En un hallazgo sorprendente, un hombre a lo largo de varios años creyó haber encontrado una pepita de oro en un parque de Australia, solo para descubrir que en realidad se trataba de un meteorito. David Hole, un entusiasta de la prospección de metales, realizó una búsqueda en el Parque Regional Maryborough cerca de Melbourne y se llevó a casa una roca pesada que pensaba contenía oro. Después de intentar diversos métodos para abrirla sin éxito, se dio cuenta de que su descubrimiento era mucho más raro y valioso.
David Hole encontró una roca rojiza de considerable peso, lo que lo convenció de que había encontrado un tesoro en forma de pepita de oro, especialmente porque Maryborough es parte de la región de Goldfields de Australia, famosa por su historia en la fiebre del oro del siglo XIX. Durante años, Hole luchó por abrir la roca. Usó herramientas como sierras para rocas y amoladoras angulares, incluso aplicó ácido, pero no pudo hacerle una sola grieta. Con el tiempo, decidió llevar la roca al Museo de Melbourne para que la examinaran.
El geólogo Dermot Henry, del Museo de Melbourne, fue el que realizó el análisis y, al ver la roca, immediately reconoció que no era una pepita de oro, sino un meteorito. Henry explicó que la roca había sido moldeada por su paso a través de la atmósfera, en un proceso que la dejó con una textura única, tallada y con protuberancias
El descubrimiento se hizo aún más relevante cuando los investigadores publicaron un artículo científico describiendo el meteorito Maryborough, que se estima tiene alrededor de 4,600 millones de años de antigüedad. Esta roca pesa aproximadamente 17 kilogramos y, tras ser cortada con una sierra de diamante, se reveló su composición de hierro, clasificada como una Condrita ordinaria H5. Al abrirla, los científicos notaron pequeñas gotas de minerales metálicos en su superficie llamadas cóndrulos, que son indicativos de su origen cósmico.
El meteorito de Maryborough, con una losa cortada en la masa. (Museo de Melbourne)

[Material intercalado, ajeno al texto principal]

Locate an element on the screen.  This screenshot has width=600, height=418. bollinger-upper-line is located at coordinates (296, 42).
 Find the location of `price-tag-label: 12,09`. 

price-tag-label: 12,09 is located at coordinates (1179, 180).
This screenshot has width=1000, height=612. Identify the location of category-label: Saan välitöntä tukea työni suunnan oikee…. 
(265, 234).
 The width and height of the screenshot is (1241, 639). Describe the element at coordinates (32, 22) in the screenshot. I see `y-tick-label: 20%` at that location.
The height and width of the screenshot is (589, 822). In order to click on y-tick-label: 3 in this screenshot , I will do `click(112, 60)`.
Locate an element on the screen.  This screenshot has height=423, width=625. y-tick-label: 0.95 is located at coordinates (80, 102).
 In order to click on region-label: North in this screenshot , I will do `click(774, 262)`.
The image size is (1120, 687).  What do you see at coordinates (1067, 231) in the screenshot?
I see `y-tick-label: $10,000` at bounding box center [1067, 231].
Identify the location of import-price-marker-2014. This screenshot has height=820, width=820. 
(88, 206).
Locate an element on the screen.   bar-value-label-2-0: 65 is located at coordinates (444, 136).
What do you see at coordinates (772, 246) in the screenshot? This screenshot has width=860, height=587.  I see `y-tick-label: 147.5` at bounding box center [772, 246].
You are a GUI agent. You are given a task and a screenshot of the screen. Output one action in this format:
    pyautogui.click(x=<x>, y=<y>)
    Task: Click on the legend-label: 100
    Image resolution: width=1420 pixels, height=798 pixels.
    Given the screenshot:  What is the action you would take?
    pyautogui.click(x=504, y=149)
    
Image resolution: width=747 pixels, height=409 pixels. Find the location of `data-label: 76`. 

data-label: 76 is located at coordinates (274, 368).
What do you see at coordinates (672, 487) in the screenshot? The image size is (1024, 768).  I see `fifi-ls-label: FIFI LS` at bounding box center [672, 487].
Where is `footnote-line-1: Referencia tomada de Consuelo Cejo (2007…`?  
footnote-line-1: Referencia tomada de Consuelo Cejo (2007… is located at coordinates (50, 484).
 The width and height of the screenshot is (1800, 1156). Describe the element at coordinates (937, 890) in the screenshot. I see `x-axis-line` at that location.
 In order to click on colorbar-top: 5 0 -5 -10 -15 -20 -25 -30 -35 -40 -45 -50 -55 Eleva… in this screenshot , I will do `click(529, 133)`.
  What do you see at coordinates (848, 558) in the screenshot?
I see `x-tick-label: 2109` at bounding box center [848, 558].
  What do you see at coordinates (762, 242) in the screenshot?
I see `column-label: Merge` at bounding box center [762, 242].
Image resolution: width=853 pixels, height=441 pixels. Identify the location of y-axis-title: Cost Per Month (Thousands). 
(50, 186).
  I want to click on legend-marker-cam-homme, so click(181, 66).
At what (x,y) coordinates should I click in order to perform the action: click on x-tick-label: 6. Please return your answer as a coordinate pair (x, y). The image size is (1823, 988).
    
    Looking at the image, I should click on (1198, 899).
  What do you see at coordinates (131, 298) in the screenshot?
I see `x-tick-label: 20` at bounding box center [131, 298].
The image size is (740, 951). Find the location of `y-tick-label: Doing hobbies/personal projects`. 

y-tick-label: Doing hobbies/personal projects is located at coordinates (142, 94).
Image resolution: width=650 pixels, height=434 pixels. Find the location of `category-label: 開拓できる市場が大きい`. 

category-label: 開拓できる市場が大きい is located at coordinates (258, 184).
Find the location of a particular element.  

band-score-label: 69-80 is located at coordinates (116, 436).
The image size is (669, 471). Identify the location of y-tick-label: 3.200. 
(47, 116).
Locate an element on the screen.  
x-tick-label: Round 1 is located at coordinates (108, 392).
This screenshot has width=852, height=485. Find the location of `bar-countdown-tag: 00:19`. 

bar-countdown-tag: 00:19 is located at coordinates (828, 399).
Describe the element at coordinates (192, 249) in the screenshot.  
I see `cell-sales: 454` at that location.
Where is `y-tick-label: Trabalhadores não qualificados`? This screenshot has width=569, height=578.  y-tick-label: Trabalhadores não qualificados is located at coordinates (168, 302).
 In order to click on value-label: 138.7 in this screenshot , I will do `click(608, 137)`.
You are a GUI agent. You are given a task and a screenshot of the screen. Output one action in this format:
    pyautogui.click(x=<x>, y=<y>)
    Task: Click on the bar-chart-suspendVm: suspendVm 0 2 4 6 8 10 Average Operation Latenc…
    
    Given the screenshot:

Los meteoritos son instrumentos valiosos de investigación científica ya que proporcionan una oportunidad para explorar el pasado de nuestro sistema solar. Su estudio puede desvelar relatos sobre la formación de planetas y el origen de elementos químicos, incluso algunos meteoritos contienen aminoácidos, que son la base de la vida. Bill Birch, un colega geólogo del museo, destacó que el meteorito de Maryborough no solo es raro debido a su historia, sino que también es uno de los raros meteoritos descubiertos en Victoria, Australia, siendo el número 17 registrado en el estado.
Aunque los científicos aún no saben con certeza de dónde provino el meteorito, existen teorías que sugieren que se originó en el cinturón de asteroides entre Marte y Júpiter, expulsado por colisiones de asteroides que luego cayeron a la Tierra.
En conclusión, el meteorito de Maryborough ha demostrado ser un hallazgo excepcional no solo por su valor científico sino también por la historia detrás de su descubrimiento. Como afirmaron los investigadores, este meteorito es mucho más valioso que el oro, ya que permite comprender mejor las capacidades de nuestro sistema solar y los procesos que dieron forma a la Tierra.